● **Source information**:
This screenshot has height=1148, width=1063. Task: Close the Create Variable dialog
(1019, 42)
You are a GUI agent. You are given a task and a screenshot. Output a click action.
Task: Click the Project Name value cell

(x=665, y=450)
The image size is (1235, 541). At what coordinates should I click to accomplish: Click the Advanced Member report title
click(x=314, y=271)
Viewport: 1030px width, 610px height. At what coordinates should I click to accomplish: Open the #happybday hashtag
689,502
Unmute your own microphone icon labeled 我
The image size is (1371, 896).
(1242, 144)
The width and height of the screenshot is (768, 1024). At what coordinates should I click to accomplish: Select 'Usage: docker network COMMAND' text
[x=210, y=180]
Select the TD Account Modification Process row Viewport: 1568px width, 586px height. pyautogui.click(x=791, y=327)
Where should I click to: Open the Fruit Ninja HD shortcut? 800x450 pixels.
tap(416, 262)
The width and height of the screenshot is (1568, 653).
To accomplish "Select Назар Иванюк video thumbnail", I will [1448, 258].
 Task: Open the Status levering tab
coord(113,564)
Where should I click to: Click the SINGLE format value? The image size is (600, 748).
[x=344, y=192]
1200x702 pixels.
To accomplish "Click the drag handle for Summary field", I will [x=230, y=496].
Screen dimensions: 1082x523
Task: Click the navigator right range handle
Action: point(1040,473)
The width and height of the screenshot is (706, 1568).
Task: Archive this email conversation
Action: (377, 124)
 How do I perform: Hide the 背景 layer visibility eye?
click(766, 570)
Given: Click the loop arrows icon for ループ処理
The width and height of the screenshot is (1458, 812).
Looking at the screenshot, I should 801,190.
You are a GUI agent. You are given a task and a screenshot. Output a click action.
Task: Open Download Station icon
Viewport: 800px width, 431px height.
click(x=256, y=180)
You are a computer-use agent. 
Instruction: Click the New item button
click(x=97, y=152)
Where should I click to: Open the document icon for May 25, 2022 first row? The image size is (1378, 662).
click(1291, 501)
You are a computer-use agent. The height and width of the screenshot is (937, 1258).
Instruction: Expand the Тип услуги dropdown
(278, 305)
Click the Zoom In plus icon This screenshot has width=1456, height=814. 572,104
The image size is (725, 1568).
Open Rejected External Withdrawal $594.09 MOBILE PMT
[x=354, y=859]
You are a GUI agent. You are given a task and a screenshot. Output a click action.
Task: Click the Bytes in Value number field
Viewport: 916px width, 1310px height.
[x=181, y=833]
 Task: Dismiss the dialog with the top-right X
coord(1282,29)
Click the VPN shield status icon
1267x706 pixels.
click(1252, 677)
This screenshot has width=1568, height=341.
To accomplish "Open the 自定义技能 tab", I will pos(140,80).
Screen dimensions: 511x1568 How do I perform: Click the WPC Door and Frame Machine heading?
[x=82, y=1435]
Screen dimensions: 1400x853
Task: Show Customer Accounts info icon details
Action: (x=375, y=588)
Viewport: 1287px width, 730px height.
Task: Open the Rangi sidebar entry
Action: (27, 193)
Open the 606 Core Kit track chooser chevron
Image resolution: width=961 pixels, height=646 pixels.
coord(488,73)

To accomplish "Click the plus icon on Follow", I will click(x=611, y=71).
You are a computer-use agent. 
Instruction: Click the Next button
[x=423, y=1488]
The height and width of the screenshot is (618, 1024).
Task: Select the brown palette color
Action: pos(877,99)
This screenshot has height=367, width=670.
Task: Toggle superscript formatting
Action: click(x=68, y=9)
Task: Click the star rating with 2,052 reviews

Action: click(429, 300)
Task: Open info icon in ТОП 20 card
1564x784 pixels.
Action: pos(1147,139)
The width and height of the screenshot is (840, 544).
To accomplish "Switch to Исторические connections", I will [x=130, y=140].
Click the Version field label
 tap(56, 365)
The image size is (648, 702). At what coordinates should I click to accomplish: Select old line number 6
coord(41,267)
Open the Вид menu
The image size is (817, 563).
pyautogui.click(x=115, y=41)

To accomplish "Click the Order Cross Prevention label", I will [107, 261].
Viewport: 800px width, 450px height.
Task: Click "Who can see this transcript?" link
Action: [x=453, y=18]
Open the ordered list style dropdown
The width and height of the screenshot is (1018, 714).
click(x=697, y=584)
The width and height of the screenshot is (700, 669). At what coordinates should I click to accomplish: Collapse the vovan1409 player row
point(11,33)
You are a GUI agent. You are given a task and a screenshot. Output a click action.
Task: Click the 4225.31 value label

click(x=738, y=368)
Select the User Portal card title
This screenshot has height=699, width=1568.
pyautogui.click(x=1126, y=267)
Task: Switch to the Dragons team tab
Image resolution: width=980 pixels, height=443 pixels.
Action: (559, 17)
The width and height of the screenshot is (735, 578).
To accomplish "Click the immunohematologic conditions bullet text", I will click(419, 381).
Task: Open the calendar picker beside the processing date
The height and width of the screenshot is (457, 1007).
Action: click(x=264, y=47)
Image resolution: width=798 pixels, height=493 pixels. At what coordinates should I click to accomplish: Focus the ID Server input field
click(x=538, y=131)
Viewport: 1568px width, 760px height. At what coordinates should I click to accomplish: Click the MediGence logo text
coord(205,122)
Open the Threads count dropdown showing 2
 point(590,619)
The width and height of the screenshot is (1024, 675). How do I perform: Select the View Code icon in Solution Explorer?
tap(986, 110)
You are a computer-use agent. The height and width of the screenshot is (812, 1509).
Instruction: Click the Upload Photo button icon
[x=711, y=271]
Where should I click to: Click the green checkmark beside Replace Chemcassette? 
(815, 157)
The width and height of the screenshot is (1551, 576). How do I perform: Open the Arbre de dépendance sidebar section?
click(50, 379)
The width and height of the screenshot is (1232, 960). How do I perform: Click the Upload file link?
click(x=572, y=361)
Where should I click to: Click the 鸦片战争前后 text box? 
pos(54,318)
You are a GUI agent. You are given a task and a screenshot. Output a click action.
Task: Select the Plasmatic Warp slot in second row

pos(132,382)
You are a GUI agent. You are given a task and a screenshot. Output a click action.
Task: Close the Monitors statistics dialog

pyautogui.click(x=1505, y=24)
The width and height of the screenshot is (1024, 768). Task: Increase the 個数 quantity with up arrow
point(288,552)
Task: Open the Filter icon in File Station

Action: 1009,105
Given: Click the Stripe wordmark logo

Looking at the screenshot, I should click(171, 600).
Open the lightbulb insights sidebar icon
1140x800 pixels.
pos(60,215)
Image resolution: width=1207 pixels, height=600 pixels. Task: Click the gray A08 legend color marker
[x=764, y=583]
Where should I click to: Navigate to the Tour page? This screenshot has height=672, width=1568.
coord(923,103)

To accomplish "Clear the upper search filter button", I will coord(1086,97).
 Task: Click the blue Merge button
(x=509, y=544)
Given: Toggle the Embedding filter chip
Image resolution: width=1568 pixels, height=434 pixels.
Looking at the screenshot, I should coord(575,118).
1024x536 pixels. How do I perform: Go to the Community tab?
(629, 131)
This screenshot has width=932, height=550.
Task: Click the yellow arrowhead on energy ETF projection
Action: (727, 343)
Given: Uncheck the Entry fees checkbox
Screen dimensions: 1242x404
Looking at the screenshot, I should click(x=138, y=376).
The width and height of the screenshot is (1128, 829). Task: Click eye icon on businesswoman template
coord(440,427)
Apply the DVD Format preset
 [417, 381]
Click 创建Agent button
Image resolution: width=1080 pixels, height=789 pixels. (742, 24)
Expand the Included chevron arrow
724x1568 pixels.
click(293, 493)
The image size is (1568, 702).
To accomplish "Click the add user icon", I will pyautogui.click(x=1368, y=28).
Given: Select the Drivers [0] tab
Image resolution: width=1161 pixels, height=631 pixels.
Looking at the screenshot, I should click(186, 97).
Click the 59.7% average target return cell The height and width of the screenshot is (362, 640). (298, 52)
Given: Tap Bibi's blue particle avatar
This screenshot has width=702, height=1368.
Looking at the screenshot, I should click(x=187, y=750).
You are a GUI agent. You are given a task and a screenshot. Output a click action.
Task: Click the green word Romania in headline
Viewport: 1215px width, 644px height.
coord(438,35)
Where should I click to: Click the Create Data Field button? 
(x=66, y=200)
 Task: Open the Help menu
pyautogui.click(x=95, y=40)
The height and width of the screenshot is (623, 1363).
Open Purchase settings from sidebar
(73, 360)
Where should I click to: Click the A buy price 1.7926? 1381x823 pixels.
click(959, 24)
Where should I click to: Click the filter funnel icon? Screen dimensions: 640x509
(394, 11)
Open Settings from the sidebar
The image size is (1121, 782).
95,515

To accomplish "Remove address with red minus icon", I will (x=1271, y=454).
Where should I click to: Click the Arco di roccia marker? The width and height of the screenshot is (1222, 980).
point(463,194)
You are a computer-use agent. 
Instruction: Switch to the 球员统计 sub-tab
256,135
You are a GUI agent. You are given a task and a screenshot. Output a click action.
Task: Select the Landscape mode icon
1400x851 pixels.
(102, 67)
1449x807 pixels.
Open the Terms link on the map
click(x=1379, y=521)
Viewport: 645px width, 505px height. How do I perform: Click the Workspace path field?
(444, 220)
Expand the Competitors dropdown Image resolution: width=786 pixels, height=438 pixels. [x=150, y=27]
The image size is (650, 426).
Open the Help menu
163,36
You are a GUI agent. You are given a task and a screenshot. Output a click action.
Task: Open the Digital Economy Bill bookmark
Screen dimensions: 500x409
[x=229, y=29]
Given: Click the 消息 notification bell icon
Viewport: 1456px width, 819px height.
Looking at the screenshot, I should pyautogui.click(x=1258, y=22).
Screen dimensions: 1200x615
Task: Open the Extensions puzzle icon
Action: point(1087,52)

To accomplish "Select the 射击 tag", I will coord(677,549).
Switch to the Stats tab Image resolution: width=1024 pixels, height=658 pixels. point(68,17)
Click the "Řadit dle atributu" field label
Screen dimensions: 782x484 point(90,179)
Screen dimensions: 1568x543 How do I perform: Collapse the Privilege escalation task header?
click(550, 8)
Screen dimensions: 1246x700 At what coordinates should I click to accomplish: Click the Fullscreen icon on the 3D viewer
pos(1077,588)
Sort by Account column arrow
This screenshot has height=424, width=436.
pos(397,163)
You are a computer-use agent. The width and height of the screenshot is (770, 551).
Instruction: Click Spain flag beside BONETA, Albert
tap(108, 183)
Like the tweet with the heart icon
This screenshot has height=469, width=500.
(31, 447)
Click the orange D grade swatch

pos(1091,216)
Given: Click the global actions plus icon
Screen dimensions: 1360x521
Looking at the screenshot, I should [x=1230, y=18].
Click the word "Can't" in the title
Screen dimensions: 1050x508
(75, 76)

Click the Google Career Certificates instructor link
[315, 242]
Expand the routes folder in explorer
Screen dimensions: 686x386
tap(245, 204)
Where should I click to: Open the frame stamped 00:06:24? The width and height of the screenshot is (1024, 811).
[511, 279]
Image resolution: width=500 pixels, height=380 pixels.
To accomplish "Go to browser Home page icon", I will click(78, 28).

● **Task**: For each line above that contains the word "card", give the line as it is written.

● **Answer area**:
Task: Open info icon in ТОП 20 card
Select the User Portal card title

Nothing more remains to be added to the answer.